Collected data entries:
+++++

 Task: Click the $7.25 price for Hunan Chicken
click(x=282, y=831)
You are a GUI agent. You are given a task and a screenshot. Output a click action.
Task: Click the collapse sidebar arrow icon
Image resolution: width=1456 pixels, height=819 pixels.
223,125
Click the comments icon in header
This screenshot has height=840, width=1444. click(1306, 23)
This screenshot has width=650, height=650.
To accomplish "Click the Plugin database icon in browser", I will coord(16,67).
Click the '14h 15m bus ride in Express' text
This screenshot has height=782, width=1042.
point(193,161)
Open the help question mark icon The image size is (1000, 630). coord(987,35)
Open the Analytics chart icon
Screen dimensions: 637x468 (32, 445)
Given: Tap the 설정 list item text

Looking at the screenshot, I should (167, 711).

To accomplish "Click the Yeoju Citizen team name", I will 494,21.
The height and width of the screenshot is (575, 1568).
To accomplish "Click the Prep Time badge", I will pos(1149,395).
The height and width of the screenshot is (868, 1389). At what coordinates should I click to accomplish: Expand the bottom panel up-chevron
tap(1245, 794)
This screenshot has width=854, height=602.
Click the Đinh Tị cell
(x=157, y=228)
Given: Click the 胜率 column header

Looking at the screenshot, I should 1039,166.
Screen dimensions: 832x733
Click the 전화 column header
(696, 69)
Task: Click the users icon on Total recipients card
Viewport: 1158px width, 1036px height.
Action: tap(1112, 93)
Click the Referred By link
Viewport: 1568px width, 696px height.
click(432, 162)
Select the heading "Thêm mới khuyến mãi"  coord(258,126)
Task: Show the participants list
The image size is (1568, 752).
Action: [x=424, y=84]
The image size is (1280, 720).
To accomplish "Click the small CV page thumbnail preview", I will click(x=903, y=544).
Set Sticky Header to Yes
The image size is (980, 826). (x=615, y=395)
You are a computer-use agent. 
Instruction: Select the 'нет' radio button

+++++

> **Goal of the exercise**
For each line in the records that contains the word "Select", make a copy.

> **Response**
Select the heading "Thêm mới khuyến mãi"  coord(258,126)
Instruction: Select the 'нет' radio button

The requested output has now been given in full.